READ MORE: ‘Prison Break’ Sneak Peek Clip Hints at Michael’s Sticky Plan
Admittedly, this is the one show most people would know backwards and forwards, but I’m not the most devoted “Game of Thrones” follower out there. Entering the room, I worried about confusing character names or forgetting key bits of the mythology. There’s so much information to pull from Westeros, I feared it would all prove overwhelming.

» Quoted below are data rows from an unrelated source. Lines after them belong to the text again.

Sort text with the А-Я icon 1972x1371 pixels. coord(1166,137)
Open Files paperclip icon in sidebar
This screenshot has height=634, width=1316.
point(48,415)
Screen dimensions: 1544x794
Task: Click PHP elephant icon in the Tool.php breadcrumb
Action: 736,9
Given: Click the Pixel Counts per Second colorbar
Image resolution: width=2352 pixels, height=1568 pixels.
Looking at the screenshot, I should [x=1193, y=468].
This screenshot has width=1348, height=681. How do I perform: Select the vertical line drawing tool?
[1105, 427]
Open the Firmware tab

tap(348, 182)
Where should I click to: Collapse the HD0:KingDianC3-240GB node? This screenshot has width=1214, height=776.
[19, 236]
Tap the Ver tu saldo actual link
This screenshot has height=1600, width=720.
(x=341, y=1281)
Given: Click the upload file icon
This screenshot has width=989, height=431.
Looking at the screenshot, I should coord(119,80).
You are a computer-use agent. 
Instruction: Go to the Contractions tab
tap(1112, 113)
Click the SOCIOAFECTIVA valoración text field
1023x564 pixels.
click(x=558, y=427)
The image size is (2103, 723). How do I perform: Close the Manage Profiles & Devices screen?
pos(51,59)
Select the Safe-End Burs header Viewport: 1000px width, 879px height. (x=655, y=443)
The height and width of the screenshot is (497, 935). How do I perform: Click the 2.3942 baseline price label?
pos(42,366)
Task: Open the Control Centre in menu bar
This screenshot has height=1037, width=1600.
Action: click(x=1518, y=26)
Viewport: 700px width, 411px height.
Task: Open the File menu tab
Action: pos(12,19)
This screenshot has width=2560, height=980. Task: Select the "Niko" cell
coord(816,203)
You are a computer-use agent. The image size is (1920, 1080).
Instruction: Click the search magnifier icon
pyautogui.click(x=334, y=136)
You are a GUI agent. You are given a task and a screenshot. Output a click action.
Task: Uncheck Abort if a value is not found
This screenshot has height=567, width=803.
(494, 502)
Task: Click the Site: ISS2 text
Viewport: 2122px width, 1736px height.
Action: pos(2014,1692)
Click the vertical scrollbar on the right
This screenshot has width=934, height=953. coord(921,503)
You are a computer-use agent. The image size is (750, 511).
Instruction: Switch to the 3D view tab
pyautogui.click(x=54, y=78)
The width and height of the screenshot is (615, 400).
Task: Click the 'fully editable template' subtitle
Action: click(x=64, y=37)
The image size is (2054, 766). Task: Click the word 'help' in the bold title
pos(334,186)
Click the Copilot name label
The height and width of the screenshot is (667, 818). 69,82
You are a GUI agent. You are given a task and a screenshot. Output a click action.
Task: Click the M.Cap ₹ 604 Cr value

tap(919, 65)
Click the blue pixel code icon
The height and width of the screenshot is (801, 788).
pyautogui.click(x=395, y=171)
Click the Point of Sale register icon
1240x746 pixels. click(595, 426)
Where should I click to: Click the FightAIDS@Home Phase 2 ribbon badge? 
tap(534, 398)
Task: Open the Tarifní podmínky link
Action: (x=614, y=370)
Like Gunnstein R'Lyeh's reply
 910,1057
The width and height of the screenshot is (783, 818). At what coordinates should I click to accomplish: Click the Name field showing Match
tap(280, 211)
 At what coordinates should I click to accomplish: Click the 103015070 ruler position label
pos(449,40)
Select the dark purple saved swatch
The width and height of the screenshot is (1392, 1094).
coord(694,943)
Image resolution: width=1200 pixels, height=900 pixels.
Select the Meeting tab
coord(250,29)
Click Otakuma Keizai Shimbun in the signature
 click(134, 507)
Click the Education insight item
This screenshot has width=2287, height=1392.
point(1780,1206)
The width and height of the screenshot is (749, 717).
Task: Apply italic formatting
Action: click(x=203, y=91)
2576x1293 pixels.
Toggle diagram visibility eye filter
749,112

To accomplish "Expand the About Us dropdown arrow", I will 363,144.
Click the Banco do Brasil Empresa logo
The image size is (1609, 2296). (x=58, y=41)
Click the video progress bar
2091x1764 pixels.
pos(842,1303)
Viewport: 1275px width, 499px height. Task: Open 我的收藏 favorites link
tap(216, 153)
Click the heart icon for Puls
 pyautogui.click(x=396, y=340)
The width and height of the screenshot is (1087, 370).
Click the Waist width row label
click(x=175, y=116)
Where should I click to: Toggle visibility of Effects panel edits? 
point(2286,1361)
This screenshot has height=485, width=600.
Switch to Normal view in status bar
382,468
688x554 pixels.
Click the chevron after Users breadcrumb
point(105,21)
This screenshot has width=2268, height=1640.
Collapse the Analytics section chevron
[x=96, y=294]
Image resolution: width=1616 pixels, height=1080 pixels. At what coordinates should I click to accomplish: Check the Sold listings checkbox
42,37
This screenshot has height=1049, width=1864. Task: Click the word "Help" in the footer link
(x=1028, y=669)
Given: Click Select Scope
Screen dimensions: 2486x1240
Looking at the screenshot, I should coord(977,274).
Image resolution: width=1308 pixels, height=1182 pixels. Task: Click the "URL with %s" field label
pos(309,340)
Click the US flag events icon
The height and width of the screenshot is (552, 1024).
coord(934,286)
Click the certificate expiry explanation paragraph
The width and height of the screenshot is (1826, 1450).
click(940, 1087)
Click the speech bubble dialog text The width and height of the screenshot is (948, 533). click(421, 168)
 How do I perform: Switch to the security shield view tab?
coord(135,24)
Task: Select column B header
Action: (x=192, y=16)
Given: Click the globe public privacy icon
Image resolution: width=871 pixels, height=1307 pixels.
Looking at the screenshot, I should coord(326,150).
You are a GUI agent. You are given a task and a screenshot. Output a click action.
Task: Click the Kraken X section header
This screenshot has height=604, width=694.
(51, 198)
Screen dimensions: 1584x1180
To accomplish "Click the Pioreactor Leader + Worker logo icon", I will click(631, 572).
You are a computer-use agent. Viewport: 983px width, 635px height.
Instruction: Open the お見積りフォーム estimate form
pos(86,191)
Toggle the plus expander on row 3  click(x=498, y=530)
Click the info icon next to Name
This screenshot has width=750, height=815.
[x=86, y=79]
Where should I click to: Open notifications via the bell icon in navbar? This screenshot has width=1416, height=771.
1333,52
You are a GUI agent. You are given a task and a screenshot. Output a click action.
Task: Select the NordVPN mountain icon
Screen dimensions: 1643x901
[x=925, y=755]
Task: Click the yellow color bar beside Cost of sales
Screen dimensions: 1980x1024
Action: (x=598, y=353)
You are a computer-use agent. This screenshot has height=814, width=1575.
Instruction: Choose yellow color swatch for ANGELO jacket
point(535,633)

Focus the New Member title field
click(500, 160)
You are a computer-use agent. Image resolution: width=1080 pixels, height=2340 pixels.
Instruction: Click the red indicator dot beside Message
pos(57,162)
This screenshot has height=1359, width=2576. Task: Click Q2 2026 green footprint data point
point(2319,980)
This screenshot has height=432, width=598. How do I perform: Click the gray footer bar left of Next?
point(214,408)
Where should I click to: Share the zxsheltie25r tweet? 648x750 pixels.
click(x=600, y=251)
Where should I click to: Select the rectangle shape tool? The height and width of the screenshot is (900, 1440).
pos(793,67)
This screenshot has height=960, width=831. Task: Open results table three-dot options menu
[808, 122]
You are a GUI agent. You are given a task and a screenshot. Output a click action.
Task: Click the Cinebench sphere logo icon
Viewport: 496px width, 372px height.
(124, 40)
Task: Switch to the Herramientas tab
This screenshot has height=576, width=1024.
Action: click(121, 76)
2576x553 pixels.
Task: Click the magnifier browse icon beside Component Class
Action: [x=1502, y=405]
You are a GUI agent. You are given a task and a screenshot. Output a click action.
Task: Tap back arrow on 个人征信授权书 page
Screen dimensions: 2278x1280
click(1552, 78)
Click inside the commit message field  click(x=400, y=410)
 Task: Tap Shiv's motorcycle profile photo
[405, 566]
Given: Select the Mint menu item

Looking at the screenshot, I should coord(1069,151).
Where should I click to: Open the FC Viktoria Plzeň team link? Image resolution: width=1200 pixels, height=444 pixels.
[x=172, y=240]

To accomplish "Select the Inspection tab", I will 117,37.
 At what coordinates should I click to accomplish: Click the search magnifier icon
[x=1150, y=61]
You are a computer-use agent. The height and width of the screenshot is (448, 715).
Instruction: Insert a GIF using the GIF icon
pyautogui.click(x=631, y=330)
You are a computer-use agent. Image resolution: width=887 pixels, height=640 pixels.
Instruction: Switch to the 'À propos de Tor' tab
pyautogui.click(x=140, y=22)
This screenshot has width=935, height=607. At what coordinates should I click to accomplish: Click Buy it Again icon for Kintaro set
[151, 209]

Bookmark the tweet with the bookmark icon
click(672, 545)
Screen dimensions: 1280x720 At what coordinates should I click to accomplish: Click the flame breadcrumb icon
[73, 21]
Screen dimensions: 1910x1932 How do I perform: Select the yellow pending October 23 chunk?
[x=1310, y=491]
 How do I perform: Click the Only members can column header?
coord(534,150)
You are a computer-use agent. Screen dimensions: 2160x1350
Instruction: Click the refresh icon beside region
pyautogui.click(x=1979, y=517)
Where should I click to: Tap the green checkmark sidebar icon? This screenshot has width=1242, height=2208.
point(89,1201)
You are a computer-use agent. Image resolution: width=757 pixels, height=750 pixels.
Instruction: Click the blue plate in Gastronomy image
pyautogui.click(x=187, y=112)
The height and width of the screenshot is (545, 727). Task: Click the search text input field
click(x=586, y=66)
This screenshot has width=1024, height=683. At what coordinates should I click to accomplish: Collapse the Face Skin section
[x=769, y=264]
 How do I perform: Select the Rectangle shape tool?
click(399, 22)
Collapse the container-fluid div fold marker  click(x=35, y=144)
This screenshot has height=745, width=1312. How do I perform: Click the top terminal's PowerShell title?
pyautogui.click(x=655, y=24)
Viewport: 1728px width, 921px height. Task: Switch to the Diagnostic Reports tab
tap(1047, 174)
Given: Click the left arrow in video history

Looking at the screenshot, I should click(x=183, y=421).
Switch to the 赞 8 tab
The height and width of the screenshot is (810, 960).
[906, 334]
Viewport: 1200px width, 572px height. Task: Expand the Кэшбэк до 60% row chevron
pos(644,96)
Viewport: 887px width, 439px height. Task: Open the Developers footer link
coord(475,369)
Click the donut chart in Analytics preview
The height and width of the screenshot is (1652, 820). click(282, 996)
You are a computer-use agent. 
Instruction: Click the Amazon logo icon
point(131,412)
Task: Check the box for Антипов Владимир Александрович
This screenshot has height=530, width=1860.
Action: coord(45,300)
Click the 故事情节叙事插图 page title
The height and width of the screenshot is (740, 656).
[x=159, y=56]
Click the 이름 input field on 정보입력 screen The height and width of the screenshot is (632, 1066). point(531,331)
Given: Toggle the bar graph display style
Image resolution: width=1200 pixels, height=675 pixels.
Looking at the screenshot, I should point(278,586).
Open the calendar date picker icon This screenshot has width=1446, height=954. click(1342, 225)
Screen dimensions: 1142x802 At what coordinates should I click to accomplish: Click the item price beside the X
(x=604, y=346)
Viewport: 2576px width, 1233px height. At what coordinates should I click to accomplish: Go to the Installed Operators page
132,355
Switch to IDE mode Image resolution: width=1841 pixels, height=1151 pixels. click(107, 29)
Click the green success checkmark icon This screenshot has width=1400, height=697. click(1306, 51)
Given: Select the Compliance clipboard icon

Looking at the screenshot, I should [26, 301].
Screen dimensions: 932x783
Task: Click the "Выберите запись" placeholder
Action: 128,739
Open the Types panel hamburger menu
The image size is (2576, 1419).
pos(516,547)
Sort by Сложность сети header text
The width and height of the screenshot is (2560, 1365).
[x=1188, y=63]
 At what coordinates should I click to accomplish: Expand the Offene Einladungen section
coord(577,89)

This was not the case. In fact, it was definitely the easiest room to escape of HBO’s three challenges. As we entered, the famous “Game of Thrones” theme song played as snow fell from the ceiling. Decorated like a castle dungeon, the room had a few dead bodies in one corner, a straw man in the other, and swords, shields, and other decorative memorabilia on the walls. Despite the many distractions, a teammate quickly found a note that read:
“Brothers of the Night Watch, winter is coming. Castle Black is under attack. You have five minutes to escape. You must build a map that will guide you to the Iron Throne. Only then will you be able to open the gate, which will require all of your team’s strength.”
We immediately started looking for gears in order to build a crank that would open the gate — “Oh, it’s like the main titles!” a colleague yelled — and found them hidden around the room. Other than a random night watch member running inside and screaming, “Close the door!” there wasn’t much to it. The gears turned. The gate opened. The Iron Throne was waiting outside.